**Problem requirements**
Write out the records once more, exactly as given.

___ Input material

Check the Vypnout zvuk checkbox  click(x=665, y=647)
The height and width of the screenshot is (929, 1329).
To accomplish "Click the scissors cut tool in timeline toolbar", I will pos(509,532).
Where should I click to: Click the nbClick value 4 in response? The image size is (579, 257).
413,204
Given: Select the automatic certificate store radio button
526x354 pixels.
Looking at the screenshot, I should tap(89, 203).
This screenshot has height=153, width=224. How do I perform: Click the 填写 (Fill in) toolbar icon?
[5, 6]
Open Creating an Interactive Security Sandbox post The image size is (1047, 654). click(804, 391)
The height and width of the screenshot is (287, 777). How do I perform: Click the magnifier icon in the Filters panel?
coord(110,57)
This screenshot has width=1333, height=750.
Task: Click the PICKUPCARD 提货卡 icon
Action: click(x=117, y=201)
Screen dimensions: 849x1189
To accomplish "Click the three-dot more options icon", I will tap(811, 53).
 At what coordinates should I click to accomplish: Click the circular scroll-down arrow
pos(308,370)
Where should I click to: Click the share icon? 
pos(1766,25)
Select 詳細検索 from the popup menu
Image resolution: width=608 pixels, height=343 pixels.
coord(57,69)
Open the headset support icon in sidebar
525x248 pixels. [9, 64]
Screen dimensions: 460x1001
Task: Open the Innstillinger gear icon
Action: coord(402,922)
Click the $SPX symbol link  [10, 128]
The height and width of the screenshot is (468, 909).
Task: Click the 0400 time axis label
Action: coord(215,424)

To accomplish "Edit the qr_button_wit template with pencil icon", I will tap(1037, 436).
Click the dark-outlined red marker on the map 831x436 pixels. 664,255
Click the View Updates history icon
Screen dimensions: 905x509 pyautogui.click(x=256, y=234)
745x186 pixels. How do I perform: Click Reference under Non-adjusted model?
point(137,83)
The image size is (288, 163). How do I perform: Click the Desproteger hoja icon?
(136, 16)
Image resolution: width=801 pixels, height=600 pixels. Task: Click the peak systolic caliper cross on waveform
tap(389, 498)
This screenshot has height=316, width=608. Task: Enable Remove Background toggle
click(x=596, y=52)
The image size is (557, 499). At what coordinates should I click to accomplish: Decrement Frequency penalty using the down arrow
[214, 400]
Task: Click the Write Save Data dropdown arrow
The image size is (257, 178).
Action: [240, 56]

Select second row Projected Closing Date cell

______

**Result of the exercise**
Check the Vypnout zvuk checkbox  click(x=665, y=647)
The height and width of the screenshot is (929, 1329).
To accomplish "Click the scissors cut tool in timeline toolbar", I will pos(509,532).
Where should I click to: Click the nbClick value 4 in response? The image size is (579, 257).
413,204
Given: Select the automatic certificate store radio button
526x354 pixels.
Looking at the screenshot, I should tap(89, 203).
This screenshot has height=153, width=224. How do I perform: Click the 填写 (Fill in) toolbar icon?
[5, 6]
Open Creating an Interactive Security Sandbox post The image size is (1047, 654). click(804, 391)
The height and width of the screenshot is (287, 777). How do I perform: Click the magnifier icon in the Filters panel?
coord(110,57)
This screenshot has width=1333, height=750.
Task: Click the PICKUPCARD 提货卡 icon
Action: click(x=117, y=201)
Screen dimensions: 849x1189
To accomplish "Click the three-dot more options icon", I will tap(811, 53).
 At what coordinates should I click to accomplish: Click the circular scroll-down arrow
pos(308,370)
Where should I click to: Click the share icon? 
pos(1766,25)
Select 詳細検索 from the popup menu
Image resolution: width=608 pixels, height=343 pixels.
coord(57,69)
Open the headset support icon in sidebar
525x248 pixels. [9, 64]
Screen dimensions: 460x1001
Task: Open the Innstillinger gear icon
Action: coord(402,922)
Click the $SPX symbol link  [10, 128]
The height and width of the screenshot is (468, 909).
Task: Click the 0400 time axis label
Action: coord(215,424)

To accomplish "Edit the qr_button_wit template with pencil icon", I will tap(1037, 436).
Click the dark-outlined red marker on the map 831x436 pixels. 664,255
Click the View Updates history icon
Screen dimensions: 905x509 pyautogui.click(x=256, y=234)
745x186 pixels. How do I perform: Click Reference under Non-adjusted model?
point(137,83)
The image size is (288, 163). How do I perform: Click the Desproteger hoja icon?
(136, 16)
Image resolution: width=801 pixels, height=600 pixels. Task: Click the peak systolic caliper cross on waveform
tap(389, 498)
This screenshot has height=316, width=608. Task: Enable Remove Background toggle
click(x=596, y=52)
The image size is (557, 499). At what coordinates should I click to accomplish: Decrement Frequency penalty using the down arrow
[214, 400]
Task: Click the Write Save Data dropdown arrow
The image size is (257, 178).
Action: [240, 56]

Select second row Projected Closing Date cell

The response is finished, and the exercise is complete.